Latest statistics from the Office for National Statistics indicate that the government's reforms to workplace pensions are working.

Participation in pensions increased in 2013 for the first time since 2006 and represented the largest rise since records began in 1997.

The figures were collected in April 2013 when automatic enrolment had been running for just 6 months and enrolment stood at just 500,000. The latest figures, released on Wednesday by the Pensions Regulator, show this has now climbed to 3.2 million.

In 2013, 50% of all employees were a member of a pension scheme. This is a rise from 47% the previous year.

In the private sector, 51% of employees in the largest companies (those with 5000 plus employees) were members of a scheme, a jump from 36% in 2012.

Employees under 30 are less likely to be members of a workplace pension scheme than all other age bands, except those aged 65 and over. However, there has been a significant increase in pension participation for this age group.
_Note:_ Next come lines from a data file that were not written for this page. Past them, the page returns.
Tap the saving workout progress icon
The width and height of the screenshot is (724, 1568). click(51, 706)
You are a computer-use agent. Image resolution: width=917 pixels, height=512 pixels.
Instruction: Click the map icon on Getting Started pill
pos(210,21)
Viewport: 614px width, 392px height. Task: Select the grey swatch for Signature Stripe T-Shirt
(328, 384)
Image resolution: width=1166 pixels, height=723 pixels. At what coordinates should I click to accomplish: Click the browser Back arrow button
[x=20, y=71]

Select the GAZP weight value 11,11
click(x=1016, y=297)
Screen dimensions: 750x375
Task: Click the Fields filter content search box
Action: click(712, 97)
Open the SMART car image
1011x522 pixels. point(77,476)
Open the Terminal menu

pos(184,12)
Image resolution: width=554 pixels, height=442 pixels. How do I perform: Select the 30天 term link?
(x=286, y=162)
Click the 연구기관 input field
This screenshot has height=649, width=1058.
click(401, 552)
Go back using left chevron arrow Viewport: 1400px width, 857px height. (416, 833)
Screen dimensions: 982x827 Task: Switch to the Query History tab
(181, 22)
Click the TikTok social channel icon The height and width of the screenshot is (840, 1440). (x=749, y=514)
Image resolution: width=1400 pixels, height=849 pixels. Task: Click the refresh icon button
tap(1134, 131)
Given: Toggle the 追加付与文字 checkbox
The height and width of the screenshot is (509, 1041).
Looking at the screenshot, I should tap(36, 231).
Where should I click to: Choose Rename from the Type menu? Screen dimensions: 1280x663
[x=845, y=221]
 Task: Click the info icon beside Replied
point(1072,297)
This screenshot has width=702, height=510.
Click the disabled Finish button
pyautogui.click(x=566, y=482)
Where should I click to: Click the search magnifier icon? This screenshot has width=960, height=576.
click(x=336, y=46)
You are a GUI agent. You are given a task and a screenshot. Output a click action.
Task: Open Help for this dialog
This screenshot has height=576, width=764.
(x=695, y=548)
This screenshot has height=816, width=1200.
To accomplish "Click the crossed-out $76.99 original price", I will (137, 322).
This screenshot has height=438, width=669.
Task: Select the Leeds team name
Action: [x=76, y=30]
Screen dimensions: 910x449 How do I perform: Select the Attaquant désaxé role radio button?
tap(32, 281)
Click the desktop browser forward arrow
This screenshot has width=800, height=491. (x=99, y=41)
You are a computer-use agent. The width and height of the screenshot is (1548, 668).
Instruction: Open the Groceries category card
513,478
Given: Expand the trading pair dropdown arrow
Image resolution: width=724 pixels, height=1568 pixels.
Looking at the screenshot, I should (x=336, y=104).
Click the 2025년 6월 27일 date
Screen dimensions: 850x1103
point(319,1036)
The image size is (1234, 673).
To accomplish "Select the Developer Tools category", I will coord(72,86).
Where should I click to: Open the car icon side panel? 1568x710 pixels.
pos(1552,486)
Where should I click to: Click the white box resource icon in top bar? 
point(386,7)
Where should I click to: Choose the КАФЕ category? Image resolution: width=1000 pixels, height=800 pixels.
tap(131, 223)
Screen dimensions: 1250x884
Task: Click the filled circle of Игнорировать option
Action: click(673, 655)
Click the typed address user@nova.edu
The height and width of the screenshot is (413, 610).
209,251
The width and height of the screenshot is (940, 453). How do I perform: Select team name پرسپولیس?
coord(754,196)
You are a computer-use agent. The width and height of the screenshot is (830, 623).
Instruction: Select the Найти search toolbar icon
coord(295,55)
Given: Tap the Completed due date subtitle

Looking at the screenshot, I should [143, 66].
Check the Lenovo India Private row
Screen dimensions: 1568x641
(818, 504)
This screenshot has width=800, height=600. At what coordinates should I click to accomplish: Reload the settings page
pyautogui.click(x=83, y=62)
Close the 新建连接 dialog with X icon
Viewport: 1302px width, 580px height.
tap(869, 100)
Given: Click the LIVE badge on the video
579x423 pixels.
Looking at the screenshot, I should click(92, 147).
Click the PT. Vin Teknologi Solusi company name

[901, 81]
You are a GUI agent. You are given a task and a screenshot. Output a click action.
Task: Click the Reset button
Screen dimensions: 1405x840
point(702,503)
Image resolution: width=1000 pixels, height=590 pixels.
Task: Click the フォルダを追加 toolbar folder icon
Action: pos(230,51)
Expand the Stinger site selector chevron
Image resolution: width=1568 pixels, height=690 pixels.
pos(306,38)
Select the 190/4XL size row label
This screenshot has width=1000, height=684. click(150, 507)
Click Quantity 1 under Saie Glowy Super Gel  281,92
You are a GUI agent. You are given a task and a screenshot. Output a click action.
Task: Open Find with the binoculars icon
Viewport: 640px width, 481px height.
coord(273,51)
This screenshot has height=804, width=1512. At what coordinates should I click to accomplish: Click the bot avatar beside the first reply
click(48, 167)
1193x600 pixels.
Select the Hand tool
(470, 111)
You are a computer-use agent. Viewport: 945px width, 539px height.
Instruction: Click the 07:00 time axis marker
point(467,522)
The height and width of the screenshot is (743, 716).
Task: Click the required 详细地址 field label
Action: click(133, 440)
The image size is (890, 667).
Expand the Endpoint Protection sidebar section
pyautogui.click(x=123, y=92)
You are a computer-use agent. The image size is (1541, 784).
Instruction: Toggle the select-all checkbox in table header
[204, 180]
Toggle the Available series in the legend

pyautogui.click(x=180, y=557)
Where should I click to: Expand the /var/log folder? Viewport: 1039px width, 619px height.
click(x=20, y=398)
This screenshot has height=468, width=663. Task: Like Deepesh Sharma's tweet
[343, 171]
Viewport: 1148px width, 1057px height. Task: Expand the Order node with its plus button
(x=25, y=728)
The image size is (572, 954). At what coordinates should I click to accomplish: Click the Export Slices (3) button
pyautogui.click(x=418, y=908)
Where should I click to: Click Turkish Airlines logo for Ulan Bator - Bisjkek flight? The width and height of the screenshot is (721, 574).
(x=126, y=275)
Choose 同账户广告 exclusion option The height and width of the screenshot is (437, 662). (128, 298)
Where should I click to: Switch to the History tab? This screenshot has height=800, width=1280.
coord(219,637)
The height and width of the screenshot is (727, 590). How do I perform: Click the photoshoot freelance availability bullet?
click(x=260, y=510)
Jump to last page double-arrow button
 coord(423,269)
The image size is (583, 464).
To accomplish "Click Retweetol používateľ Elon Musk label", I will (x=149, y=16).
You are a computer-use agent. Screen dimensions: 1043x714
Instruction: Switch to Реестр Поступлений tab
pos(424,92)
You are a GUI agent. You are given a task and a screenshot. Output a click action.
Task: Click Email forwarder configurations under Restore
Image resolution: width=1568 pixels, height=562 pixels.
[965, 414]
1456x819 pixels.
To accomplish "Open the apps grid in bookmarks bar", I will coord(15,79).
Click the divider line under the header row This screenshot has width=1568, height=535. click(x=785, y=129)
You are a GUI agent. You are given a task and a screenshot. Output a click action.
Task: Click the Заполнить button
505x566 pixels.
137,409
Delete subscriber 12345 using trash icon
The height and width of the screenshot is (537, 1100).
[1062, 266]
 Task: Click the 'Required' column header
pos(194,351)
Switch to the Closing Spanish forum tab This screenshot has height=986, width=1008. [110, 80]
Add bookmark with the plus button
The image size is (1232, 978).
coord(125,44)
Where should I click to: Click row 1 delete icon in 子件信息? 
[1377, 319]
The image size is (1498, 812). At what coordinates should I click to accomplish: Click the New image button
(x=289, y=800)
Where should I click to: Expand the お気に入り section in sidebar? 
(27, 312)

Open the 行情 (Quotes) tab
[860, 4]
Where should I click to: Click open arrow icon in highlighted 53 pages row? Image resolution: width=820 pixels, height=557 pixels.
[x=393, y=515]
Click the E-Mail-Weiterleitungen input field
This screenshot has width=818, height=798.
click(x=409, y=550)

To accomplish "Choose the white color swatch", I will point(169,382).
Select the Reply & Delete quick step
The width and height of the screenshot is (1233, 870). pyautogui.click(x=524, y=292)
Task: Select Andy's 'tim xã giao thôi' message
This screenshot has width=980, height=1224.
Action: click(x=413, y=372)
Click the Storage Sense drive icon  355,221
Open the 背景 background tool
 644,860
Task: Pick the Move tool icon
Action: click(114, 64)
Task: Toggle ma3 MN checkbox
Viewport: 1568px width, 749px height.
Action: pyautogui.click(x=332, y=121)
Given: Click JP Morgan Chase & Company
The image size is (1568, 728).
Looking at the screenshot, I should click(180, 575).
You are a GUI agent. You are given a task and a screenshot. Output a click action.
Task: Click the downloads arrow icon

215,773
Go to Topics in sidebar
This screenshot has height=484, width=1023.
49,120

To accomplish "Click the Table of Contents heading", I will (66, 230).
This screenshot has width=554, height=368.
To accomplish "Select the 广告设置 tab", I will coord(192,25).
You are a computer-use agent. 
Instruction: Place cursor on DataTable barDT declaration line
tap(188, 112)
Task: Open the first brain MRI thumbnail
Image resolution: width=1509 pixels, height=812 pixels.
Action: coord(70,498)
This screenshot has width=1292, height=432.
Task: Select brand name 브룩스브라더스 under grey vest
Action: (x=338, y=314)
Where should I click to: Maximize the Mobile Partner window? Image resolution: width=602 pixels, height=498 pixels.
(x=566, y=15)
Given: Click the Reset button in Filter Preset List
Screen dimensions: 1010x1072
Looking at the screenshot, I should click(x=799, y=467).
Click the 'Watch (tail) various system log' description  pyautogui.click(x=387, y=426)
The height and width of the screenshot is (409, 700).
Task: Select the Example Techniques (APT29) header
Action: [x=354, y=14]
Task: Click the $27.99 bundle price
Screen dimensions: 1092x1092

Pension-2 © The Economic Voice copy37% of 22 to 29 year old employees were members of a workplace pension in 2013, compared to 31% in 2012, the largest increase for any age band.

Minister for Pensions Steve Webb said:

"Our reforms to pensions are working. More people are saving and this shows that even at an early stage automatic enrolment is having an extraordinary impact.

"The scheme has gone from strength to strength and now over 3 million people have been automatically enrolled. Ensuring people can plan for their retirement is paramount to a strong economy."